The Fellowship supports research into major questions in the humanities. Cross cultural and interdisciplinary applications are welcome. Projects proposed for the Coral Thomas Fellowship need not be limited to archival research but may also employ emerging methodologies in the digital humanities. 

Applicants must specify a well formed research question and provide a detailed research strategy that clearly articulates proposed methodologies, key milestones, a planned timeline and major outcomes of the fellowship.

Coral Thomas
Coral Thomas

Guidelines and application

Please read the Guidelines carefully prior to applying.

For further information please refer to the Fellowship FAQ section or contact:

Scholarship
Phone: 02 9273 1765
Email: scholarship@sl.nsw.gov.au

Past Fellows

2024

Associate Professor Nancy Cushing, for her project: Beauty and the Beasts: A history of animals in Sydney.
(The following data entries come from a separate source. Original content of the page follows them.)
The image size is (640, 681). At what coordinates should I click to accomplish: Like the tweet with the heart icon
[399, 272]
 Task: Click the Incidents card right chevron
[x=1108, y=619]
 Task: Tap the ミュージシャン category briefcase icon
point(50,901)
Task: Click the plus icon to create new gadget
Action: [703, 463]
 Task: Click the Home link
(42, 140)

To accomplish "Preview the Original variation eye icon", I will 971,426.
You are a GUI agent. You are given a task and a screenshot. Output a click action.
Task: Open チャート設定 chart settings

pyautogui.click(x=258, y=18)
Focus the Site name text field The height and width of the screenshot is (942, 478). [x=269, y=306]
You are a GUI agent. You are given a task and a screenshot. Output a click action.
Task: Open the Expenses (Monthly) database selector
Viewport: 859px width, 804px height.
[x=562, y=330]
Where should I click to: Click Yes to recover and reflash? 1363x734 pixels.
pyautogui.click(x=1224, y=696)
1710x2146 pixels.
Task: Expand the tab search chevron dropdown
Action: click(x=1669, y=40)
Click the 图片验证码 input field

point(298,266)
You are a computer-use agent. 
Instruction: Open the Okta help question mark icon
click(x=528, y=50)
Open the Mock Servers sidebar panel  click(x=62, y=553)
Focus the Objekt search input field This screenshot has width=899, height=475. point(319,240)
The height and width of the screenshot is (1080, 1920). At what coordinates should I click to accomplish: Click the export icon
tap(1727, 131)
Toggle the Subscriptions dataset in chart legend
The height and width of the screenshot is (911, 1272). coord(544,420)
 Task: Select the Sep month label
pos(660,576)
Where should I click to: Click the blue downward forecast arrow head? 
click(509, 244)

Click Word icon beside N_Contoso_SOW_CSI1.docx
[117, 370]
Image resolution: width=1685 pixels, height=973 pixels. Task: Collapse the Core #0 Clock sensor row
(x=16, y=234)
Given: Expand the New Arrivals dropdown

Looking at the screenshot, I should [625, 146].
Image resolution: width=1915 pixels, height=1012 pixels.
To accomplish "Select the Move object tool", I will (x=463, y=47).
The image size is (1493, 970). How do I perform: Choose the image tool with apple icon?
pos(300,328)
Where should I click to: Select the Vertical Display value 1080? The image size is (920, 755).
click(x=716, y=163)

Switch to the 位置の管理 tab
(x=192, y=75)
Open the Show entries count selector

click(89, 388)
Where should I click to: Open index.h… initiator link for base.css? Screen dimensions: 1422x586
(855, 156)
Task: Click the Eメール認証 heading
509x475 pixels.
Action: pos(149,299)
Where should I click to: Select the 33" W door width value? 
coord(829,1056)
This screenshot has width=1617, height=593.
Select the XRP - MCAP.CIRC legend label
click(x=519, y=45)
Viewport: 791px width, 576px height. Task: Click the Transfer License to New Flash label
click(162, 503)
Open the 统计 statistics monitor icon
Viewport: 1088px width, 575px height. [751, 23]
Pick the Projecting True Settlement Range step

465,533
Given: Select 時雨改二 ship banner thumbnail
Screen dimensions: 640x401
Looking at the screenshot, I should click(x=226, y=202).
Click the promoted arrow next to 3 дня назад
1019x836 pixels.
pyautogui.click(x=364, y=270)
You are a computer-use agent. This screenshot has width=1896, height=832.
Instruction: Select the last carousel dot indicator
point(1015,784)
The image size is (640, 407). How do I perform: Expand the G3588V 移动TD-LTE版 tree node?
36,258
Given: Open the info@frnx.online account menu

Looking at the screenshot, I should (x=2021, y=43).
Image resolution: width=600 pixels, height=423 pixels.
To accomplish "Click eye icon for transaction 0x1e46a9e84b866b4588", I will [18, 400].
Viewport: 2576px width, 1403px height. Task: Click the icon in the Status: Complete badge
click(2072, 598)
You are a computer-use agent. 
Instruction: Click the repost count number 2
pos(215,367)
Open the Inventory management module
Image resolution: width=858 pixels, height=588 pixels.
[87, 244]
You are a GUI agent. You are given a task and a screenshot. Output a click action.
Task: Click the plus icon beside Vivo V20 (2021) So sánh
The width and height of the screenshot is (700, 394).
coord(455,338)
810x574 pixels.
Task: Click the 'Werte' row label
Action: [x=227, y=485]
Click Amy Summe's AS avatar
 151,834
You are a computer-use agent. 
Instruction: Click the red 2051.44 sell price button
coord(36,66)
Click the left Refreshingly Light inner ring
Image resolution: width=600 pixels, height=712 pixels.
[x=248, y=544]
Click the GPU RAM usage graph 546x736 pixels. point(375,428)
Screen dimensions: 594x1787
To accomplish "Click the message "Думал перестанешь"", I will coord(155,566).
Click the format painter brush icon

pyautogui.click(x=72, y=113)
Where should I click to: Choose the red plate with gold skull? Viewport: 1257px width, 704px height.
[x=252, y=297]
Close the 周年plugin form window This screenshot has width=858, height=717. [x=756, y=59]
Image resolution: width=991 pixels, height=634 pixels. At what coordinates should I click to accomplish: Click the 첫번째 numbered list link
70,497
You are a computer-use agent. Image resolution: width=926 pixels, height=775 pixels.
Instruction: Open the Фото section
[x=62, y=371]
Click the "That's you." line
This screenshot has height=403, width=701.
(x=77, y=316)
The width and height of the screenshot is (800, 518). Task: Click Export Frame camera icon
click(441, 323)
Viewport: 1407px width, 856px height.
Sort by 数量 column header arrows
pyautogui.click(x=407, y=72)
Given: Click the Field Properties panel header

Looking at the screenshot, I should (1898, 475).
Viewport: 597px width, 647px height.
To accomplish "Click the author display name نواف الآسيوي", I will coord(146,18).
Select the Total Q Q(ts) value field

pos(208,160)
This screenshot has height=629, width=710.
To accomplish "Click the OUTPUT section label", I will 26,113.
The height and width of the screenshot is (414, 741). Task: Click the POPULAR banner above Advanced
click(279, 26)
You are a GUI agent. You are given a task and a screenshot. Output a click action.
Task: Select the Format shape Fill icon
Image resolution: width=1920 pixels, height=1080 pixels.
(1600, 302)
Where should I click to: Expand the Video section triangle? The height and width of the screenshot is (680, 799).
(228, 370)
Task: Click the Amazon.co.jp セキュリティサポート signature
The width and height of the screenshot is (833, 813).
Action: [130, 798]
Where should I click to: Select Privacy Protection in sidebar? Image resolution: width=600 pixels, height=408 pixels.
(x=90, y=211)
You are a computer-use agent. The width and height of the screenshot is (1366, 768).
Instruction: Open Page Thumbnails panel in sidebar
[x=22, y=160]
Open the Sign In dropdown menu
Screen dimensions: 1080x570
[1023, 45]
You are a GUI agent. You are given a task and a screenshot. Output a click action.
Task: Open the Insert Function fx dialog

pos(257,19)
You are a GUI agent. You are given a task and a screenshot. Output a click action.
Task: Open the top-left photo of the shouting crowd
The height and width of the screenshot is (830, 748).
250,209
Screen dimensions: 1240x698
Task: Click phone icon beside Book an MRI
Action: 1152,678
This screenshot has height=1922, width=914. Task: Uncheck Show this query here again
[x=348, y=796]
Other animals have lived alongside humans in the place now known as Sydney for tens of thousands of years. As the space was urbanised, animals persisted and in some cases flourished, constituting key elements of novel more-than-human hybrid networks. This project will challenge this anthropocentrism by focusing on interspecies relationships in Sydney, Australia.

2022

Professor Sean Scalmer, for his project: A history of the Eight Hours Movement.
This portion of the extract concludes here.